Bu kısa düşünümde ilk önce feminizmin AB düzeyinde geliştirdiği önemli yol haritalarını anlatacağım. Sonrasında ise feminist çizginin, AB’nin dünya ölçeğinde cinsiyete dayalı şiddet konusundaki çalışmalarına odaklanan sonuçlarını anlatacağım. Ne var ki sınırlı etki alanını göz önünde bulundurarak feminizmin AB’nin dış ilişkilerine dâhil edilmesi konusundaki iyimserlik konusunda kaygılıyım. Dış politika uygulamalarına, üye devletler düzeyindeki sorunlara ilişkin örneklerle feminist dış politikaya yönelim “eğilimi” konusundaki sınırları göstereceğim.

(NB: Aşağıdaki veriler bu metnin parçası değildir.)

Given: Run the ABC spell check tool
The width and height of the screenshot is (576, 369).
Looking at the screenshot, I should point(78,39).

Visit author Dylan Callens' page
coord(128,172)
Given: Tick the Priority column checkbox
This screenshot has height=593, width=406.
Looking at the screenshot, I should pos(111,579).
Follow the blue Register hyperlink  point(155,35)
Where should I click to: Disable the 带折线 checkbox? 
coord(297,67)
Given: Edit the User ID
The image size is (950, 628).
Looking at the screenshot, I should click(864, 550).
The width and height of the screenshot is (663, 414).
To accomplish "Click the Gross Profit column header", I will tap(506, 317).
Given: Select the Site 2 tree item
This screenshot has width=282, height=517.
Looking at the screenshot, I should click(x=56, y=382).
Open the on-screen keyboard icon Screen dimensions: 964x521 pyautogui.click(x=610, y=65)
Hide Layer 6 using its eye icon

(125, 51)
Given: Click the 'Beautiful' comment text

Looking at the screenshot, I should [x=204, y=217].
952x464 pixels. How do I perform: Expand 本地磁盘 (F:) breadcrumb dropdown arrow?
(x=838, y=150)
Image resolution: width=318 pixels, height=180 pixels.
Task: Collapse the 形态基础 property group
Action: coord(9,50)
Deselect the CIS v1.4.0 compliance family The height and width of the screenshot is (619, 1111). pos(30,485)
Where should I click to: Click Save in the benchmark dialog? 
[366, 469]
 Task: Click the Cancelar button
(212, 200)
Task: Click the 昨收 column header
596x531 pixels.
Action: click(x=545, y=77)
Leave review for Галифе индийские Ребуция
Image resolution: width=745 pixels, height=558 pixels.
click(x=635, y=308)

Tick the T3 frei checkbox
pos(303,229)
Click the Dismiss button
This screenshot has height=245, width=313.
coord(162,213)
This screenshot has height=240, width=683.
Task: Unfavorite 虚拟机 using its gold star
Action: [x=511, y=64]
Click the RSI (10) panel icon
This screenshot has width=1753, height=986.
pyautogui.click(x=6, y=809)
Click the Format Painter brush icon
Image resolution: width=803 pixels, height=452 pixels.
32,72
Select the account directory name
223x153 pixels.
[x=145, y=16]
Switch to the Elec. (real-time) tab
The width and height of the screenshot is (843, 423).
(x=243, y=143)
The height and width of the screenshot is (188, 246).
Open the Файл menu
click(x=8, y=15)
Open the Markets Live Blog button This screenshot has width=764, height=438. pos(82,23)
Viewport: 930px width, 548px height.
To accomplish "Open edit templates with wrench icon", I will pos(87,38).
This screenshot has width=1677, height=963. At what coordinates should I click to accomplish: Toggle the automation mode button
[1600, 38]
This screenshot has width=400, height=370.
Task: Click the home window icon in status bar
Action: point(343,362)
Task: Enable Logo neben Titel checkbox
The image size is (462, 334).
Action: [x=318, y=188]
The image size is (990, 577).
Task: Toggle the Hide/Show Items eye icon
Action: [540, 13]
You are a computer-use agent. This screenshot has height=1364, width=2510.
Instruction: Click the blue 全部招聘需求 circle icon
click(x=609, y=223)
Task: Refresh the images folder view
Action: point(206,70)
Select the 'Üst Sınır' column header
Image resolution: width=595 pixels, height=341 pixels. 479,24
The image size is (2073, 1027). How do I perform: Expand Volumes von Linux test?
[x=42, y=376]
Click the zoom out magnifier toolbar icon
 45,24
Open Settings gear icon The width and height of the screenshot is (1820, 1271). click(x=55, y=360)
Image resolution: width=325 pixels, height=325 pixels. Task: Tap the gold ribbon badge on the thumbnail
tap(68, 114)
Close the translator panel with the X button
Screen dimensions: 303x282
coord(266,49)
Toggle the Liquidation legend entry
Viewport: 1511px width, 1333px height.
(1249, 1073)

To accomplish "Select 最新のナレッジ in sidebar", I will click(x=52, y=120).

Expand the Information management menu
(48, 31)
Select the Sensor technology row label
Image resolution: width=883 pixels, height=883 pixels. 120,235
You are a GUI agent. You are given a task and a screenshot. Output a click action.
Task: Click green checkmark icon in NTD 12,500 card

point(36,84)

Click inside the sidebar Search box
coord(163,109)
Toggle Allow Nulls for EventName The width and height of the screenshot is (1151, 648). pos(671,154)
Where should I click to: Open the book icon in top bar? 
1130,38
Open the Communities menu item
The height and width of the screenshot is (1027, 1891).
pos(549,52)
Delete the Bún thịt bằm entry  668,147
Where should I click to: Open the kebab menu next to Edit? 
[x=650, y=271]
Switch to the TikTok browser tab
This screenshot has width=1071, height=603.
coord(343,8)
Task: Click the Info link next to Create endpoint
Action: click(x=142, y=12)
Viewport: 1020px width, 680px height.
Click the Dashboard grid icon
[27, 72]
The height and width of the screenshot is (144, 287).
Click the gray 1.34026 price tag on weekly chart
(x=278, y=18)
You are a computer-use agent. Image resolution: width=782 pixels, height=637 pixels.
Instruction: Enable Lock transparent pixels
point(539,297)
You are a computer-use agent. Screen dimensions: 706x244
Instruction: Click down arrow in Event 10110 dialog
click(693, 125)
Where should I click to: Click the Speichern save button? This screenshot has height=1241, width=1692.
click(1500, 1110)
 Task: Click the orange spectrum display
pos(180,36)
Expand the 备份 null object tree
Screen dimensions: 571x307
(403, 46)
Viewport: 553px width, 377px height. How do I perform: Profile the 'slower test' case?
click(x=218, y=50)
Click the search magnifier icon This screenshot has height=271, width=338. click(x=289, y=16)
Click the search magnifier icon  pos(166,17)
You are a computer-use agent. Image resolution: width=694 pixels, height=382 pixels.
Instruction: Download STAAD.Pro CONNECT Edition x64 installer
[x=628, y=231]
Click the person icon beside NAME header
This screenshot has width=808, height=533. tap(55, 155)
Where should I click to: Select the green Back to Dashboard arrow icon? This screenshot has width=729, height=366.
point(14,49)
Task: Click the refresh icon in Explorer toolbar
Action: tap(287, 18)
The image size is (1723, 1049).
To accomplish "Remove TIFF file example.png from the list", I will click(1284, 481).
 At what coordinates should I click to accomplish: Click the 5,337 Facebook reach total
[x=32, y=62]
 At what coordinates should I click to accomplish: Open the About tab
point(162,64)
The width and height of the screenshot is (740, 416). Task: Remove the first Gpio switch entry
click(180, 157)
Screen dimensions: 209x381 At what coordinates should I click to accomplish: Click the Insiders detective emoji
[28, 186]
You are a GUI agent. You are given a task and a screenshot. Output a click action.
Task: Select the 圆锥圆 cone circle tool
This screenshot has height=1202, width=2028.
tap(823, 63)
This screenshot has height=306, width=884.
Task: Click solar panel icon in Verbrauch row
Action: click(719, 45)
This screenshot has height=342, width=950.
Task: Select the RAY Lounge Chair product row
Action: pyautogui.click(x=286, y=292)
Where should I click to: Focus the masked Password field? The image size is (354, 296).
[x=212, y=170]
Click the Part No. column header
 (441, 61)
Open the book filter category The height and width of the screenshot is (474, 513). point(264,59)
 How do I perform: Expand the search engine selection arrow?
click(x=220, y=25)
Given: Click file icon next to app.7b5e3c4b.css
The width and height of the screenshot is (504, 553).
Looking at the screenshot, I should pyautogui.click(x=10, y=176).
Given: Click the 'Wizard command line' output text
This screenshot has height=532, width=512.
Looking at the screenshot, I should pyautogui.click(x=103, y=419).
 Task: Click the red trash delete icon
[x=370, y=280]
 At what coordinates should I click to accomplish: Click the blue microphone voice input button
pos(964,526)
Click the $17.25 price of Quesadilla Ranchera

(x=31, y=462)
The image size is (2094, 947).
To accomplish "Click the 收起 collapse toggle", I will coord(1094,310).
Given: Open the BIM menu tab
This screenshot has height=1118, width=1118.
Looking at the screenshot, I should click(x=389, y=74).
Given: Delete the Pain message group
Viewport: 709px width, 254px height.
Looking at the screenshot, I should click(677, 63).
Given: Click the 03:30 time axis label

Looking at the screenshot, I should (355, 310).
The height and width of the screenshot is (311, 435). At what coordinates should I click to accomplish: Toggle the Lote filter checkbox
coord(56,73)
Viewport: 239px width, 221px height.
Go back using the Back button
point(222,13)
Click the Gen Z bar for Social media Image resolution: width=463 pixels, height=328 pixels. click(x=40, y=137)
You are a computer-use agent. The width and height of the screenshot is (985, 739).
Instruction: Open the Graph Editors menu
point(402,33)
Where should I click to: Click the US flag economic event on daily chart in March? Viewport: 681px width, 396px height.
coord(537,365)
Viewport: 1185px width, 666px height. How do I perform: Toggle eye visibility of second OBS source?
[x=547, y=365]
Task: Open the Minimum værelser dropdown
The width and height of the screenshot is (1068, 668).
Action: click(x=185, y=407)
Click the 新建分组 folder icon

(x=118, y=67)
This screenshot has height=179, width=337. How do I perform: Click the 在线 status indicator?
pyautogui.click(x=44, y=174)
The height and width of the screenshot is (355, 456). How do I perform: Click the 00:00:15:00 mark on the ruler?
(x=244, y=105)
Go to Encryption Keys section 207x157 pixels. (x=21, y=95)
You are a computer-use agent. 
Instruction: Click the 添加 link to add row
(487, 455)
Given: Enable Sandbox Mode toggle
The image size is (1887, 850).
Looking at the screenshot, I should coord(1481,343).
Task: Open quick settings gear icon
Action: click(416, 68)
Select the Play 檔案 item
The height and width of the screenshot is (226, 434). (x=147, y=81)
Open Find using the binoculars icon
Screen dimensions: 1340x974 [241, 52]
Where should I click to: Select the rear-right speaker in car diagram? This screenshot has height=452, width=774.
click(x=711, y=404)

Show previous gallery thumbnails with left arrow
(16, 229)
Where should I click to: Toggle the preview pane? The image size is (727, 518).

AB’nin dış ilişkiler yapısındaki feminizm

AB’nin, Sürdürülebilir Gelişme Hedefleri gibi, özellikle Hedef 5 (cinsiyet eşitliği) ve Hedef 16 (barış, adalet ve güçlü kurumlar), küresel normatif çerçeve, Kadınlar Barış ve Güvenlik (Women Peace and Security –WPS) gündemi gibi küresel girişimlere dâhil oluşu 1325 sayılı Birleşmiş Milletler Güvenlik Konseyi Kararı’nı (UNSCR) Ekim 2020’de kabul etmesiyle başladı.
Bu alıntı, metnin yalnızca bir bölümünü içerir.